Pour celle qui assurait alors la présidence de l’Union européenne, le principe en question reste d’ailleurs dans le texte comme un moyen. Et pour éviter toute ambiguïté, insistait-elle, un « protocole » a été spécialement rédigé pour souligner « haut et fort » que « ce moyen doit être conservé dans toute sa plénitude » . Le protocole n° 6 rappelle en effet que « le marché intérieur tel qu’il est défini à l’article I-3 du traité de l’UE comprend un système garantissant que la concurrence n’est pas faussée » . L’article I-3 est celui qui traite des objectifs de l’Union ; le tour de bonneteau est parfait.

Abondant dans le même sens que la chancelière allemande, José Manuel Barroso ajoutait, en réponse à la même question, que le principe de concurrence ne devait en aucun cas être « sapé » , car il constitue « l’une des composantes essentielles du marché unique. Cela doit être très clair » . Contrairement à ce qu’affirme Nicolas Sarkozy, le respect de l’économie ouverte de marché « où la concurrence est libre et non faussée » reste une des pierres angulaires de la construction européenne. Les contraintes induites par ce principe libéral sont toutes reconduites dans le traité : libre circulation des capitaux, statuts et missions de la Banque centrale européenne, obligation d’ouverture à la concurrence des entreprises de service public, pouvoirs de la Commission européenne en matière de concurrence, etc. Aucune des exigences portées par les partisans du « non » n’a été prise en compte.

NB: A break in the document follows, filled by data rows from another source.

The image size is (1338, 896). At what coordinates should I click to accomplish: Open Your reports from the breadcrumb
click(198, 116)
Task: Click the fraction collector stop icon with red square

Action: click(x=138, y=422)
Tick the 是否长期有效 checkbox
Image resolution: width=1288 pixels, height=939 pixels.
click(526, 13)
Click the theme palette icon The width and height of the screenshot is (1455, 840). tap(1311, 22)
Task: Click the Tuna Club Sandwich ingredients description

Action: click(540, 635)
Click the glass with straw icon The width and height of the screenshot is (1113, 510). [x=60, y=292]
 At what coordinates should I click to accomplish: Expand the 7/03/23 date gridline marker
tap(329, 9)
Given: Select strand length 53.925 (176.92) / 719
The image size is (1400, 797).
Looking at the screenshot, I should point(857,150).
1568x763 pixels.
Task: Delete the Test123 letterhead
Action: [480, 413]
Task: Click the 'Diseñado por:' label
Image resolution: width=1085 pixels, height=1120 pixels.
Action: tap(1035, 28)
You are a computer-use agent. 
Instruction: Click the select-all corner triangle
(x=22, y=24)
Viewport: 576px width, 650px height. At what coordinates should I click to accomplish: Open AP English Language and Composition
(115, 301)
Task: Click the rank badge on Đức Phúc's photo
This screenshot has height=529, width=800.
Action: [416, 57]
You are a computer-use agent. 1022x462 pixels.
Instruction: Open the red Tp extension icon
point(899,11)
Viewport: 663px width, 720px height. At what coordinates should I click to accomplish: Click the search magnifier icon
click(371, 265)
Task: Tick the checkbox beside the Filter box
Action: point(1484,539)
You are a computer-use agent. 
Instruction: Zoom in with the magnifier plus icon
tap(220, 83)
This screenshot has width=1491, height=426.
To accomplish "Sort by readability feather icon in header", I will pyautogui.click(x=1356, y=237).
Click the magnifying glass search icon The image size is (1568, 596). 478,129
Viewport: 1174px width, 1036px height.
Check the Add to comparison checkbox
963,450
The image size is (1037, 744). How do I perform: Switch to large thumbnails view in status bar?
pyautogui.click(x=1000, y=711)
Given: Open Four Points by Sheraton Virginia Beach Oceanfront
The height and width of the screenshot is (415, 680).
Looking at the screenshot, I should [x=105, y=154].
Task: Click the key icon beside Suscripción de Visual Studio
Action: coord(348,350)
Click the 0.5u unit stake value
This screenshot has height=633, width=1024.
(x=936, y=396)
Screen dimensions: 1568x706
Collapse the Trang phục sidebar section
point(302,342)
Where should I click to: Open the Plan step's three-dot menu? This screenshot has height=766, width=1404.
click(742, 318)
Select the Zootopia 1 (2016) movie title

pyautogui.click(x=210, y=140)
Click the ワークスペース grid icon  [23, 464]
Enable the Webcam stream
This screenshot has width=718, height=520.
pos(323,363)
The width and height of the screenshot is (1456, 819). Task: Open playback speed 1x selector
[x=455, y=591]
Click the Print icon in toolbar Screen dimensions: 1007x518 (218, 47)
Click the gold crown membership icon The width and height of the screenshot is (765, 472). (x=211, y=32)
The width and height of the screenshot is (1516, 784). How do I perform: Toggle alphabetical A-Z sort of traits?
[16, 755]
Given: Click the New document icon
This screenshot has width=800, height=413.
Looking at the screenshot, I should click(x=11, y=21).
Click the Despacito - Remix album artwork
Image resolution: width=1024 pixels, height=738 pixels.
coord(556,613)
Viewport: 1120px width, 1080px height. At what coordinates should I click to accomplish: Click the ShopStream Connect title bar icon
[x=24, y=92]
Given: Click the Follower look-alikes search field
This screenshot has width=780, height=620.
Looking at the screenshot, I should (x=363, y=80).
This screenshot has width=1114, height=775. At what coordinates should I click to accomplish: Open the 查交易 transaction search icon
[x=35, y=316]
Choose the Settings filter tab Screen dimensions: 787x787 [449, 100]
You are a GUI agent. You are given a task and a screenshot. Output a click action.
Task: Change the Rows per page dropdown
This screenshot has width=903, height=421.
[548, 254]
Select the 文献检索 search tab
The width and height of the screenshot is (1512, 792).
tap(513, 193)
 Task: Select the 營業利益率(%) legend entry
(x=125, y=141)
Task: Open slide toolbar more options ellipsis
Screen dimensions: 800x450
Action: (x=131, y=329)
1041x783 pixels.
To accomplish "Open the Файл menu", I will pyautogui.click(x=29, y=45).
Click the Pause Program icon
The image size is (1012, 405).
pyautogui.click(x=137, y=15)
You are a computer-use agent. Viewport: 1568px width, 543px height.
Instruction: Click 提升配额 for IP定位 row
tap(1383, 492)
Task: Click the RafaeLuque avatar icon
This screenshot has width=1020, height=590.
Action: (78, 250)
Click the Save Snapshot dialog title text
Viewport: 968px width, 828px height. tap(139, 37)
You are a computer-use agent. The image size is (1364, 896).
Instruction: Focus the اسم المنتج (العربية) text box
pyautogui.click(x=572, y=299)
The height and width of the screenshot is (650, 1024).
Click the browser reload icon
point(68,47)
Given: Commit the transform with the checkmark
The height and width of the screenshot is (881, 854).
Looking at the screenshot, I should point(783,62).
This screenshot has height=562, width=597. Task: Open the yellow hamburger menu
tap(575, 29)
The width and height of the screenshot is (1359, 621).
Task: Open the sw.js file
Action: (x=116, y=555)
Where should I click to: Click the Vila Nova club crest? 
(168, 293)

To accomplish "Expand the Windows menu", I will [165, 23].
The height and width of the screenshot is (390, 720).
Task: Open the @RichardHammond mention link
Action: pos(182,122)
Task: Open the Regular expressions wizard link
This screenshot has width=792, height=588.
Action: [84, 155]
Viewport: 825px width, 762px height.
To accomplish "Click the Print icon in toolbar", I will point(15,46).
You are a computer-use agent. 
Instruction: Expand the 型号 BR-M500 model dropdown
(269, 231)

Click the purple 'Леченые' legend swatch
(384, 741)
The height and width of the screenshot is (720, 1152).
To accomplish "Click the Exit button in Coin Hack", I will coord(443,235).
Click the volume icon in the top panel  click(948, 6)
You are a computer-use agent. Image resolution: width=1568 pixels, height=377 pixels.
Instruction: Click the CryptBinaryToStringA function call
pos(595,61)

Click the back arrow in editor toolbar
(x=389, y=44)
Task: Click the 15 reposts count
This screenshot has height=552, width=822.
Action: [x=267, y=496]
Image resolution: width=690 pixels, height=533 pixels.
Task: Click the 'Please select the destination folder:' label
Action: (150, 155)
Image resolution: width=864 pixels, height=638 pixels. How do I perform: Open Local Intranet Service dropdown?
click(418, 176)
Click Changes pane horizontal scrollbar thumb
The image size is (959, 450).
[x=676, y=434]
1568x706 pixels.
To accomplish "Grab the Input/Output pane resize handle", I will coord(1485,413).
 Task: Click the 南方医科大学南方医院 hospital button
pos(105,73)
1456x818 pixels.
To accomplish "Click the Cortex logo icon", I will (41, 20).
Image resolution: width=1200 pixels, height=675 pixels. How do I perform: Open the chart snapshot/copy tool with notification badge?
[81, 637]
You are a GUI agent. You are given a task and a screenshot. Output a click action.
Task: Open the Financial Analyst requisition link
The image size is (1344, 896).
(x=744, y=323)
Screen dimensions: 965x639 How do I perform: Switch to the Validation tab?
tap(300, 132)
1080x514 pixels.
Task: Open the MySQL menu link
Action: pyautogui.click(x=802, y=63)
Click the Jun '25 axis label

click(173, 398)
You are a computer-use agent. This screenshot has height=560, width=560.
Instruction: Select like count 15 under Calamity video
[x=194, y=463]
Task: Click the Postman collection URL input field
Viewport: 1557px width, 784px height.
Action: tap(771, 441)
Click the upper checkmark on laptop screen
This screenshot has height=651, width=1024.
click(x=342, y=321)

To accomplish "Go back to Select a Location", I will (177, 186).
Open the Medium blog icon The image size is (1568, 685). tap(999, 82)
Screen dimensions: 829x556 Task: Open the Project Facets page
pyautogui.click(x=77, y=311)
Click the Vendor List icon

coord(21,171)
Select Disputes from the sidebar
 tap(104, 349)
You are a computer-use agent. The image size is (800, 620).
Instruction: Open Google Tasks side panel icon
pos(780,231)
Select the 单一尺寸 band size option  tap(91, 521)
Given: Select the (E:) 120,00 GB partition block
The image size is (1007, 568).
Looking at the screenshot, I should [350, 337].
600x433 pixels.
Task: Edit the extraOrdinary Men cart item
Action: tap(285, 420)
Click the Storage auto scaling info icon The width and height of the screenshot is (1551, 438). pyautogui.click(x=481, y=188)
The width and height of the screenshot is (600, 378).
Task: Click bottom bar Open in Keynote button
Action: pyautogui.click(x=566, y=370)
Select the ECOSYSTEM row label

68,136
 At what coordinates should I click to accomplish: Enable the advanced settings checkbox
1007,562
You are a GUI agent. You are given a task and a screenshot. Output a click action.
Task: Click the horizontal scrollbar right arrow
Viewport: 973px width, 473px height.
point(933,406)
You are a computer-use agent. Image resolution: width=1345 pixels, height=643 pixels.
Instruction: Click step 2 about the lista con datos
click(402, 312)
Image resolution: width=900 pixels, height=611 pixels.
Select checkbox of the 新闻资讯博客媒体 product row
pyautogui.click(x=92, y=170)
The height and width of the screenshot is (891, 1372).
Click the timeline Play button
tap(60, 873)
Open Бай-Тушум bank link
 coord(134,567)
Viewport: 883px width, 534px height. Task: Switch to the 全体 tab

Pas plus le rejet de ces dispositions économiques que la critique de la référence aux « héritages religieux » , celle de l’inscription de la défense européenne dans la politique de l’Otan ou la demande de levée des obstacles à l’amélioration des règles sociales et à l’harmonisation de la fiscalité. Pire, même, la dispense accordée au Royaume-Uni d’appliquer la Charte des droits fondamentaux indique, comme le relève le syndicaliste Pierre Khalfa, que « le social serait donc en option et la concurrence obligatoire. C’est l’officialisation du dumping social ! »

L’exigence démocratique n’est pas mieux considérée. Alors que celle-ci était une des principales revendications du « non », les citoyens restent les grands absents de ce processus. Tout a été conçu au sommet et à huis clos. L’absence de référendum, voulu par Nicolas Sarkozy, transformerait ce déni de démocratie en coup de force contre la volonté populaire.